Items listed in a dataset:
————
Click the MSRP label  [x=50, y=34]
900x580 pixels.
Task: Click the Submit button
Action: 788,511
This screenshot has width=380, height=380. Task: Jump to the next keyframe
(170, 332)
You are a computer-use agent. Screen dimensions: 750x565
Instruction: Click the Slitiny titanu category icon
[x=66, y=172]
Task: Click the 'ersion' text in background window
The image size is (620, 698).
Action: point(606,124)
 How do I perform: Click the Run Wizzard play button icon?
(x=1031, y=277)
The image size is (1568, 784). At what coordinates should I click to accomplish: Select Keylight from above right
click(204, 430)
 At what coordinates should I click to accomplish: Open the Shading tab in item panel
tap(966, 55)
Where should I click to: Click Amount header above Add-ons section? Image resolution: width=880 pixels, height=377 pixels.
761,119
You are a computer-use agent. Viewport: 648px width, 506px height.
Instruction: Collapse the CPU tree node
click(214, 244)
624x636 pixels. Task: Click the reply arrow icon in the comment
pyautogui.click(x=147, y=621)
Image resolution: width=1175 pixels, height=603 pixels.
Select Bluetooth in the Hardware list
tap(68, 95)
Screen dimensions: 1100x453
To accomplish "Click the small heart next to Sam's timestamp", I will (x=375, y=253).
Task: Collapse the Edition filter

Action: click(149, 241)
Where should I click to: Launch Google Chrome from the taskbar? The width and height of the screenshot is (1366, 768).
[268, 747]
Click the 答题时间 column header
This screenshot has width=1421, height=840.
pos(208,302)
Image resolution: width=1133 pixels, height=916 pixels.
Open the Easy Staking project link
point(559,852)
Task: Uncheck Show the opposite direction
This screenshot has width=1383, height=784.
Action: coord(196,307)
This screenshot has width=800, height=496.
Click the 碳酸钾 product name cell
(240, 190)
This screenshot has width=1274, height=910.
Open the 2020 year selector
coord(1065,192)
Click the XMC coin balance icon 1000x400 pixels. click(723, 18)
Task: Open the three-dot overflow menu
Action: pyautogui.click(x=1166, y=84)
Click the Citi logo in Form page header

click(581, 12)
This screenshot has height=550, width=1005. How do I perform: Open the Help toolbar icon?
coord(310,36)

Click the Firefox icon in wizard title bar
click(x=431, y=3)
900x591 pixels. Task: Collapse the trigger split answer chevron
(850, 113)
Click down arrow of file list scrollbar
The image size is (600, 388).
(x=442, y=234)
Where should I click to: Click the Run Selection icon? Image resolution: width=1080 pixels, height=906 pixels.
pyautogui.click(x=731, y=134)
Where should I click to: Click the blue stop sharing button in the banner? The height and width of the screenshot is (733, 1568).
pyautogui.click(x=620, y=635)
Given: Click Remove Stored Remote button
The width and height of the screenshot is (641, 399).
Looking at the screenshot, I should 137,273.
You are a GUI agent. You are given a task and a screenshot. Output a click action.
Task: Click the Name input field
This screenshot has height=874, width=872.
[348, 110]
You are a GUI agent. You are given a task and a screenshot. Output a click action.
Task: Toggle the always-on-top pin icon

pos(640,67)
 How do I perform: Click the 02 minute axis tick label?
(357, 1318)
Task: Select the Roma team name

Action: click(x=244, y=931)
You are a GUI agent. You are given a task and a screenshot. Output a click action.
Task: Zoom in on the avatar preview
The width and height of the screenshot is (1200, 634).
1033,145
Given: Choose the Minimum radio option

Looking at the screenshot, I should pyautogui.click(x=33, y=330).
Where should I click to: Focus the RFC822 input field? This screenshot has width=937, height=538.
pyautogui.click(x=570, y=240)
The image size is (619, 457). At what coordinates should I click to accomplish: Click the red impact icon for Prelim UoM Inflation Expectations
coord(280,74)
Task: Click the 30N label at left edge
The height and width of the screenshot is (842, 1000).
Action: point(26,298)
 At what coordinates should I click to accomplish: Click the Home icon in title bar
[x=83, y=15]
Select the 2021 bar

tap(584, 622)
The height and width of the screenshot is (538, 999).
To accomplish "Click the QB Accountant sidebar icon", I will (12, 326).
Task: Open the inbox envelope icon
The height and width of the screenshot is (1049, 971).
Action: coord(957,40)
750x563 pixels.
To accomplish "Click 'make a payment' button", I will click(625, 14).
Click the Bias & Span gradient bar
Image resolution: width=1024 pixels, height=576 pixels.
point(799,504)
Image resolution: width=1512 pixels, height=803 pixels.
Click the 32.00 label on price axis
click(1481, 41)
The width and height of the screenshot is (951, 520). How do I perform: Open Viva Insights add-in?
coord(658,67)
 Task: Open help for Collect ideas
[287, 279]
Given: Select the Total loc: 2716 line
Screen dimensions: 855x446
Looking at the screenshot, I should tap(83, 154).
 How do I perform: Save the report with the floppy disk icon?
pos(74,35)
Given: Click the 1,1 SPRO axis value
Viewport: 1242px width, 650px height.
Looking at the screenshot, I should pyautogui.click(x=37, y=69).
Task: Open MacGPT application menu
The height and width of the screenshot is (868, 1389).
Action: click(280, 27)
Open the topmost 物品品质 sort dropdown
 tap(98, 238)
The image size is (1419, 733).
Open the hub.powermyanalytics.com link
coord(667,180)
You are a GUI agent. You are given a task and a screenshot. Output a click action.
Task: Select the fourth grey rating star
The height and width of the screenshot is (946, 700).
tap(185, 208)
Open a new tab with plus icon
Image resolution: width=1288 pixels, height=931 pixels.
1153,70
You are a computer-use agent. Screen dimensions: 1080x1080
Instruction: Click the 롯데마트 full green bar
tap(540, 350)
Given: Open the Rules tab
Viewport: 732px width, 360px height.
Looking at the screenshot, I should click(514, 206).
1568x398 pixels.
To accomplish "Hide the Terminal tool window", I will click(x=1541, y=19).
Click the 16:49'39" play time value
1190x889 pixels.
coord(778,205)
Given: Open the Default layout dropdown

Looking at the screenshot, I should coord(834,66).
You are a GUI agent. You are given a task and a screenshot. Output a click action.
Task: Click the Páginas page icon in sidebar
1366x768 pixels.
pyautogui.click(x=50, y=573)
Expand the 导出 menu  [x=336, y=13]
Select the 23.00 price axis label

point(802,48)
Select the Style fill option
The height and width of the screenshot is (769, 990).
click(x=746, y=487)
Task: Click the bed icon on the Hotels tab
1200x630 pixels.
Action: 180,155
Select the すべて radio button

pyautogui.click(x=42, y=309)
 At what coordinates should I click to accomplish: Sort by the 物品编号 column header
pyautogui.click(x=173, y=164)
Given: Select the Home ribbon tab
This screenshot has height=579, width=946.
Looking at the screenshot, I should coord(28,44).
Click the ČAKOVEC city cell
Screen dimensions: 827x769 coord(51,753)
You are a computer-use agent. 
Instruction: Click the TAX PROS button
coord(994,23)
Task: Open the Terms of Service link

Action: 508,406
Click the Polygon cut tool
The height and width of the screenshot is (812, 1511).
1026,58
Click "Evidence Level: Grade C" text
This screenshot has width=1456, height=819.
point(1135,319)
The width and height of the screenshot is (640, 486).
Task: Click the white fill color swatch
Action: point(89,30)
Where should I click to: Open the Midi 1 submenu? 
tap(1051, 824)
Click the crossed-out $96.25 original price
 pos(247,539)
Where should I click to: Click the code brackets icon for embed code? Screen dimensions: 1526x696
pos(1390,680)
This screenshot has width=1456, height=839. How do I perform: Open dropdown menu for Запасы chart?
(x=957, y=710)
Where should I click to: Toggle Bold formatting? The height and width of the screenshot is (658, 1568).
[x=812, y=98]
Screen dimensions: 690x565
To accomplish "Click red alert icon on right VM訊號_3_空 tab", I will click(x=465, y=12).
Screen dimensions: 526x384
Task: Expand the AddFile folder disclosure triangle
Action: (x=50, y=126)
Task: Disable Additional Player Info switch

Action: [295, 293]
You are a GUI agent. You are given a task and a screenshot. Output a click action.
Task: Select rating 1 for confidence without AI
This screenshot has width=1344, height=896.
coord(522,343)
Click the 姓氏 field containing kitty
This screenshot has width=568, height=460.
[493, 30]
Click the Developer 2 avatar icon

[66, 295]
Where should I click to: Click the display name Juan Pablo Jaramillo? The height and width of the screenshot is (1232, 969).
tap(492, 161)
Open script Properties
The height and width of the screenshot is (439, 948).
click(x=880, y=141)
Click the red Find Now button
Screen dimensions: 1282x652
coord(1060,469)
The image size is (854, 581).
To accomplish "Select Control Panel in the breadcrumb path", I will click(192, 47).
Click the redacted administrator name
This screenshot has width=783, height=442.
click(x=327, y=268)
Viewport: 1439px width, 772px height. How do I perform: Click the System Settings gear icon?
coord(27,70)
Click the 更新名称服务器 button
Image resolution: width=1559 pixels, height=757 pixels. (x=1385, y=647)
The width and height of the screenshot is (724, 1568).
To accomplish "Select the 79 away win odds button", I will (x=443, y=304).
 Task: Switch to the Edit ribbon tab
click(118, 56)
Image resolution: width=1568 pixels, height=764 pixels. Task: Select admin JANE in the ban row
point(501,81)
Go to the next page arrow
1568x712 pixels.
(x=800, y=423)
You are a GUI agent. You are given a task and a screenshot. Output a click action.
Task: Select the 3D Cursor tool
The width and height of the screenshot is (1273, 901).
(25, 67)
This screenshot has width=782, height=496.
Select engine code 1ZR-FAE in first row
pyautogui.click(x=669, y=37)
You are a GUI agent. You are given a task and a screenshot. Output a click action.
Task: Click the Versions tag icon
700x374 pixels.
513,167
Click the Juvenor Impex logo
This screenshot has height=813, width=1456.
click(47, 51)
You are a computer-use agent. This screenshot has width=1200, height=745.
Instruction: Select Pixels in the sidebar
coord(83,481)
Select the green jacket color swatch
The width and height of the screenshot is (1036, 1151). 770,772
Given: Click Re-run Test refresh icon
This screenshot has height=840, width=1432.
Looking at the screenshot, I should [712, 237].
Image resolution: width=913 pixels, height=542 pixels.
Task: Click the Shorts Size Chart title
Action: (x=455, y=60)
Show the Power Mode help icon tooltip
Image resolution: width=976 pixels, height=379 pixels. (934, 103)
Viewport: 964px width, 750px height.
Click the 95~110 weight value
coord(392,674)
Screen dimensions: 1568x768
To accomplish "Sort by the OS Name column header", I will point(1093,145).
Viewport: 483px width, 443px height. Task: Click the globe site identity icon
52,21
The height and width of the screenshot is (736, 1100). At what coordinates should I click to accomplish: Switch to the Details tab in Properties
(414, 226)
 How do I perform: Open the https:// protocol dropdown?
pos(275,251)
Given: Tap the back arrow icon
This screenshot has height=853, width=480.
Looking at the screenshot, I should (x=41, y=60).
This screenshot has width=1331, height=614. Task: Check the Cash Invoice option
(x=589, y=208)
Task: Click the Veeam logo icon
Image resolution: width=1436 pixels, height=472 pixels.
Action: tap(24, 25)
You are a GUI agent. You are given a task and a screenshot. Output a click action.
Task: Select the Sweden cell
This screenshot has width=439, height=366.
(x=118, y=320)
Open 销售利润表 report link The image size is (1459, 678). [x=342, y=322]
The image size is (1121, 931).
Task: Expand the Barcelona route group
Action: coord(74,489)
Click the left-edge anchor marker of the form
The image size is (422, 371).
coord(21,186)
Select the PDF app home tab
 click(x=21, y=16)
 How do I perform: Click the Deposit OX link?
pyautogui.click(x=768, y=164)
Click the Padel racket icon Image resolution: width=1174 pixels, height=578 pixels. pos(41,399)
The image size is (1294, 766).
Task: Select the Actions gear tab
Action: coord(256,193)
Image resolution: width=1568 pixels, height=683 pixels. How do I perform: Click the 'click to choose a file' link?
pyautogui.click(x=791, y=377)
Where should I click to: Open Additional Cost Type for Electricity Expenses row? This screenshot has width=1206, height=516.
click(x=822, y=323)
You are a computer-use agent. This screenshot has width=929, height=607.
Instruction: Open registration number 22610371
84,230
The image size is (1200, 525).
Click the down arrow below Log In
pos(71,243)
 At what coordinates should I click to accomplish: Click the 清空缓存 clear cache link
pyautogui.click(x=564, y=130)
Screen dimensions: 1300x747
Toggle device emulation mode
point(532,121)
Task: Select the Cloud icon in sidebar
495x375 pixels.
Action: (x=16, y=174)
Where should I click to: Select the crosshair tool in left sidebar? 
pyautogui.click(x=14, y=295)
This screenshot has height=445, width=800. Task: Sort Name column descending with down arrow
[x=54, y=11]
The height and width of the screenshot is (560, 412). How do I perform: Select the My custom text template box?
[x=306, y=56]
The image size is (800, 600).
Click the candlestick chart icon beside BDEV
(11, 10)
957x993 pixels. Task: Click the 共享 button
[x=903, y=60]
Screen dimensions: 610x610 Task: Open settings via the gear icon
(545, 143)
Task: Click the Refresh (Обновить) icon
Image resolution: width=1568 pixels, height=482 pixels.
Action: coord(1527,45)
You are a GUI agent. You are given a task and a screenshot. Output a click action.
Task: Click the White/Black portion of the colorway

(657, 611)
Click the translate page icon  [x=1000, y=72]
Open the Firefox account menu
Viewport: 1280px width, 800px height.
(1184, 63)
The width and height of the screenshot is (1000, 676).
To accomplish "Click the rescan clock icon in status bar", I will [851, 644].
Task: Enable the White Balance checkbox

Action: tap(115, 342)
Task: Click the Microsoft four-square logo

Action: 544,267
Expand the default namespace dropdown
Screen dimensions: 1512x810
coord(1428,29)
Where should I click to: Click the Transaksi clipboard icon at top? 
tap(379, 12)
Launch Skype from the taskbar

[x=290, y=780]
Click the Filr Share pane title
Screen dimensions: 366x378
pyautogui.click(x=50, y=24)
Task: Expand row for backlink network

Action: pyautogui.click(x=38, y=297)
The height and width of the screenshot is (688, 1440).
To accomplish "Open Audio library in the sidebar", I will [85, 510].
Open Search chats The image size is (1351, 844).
————
● THE PROBLEM: Output the lines of the records above exactly as they appear, from the line containing "This screenshot has width=1456, height=839." through the line containing "Screen dimensions: 690x565".

● ANSWER SPACE:
This screenshot has width=1456, height=839. How do I perform: Open dropdown menu for Запасы chart?
(x=957, y=710)
Where should I click to: Toggle Bold formatting? The height and width of the screenshot is (658, 1568).
[x=812, y=98]
Screen dimensions: 690x565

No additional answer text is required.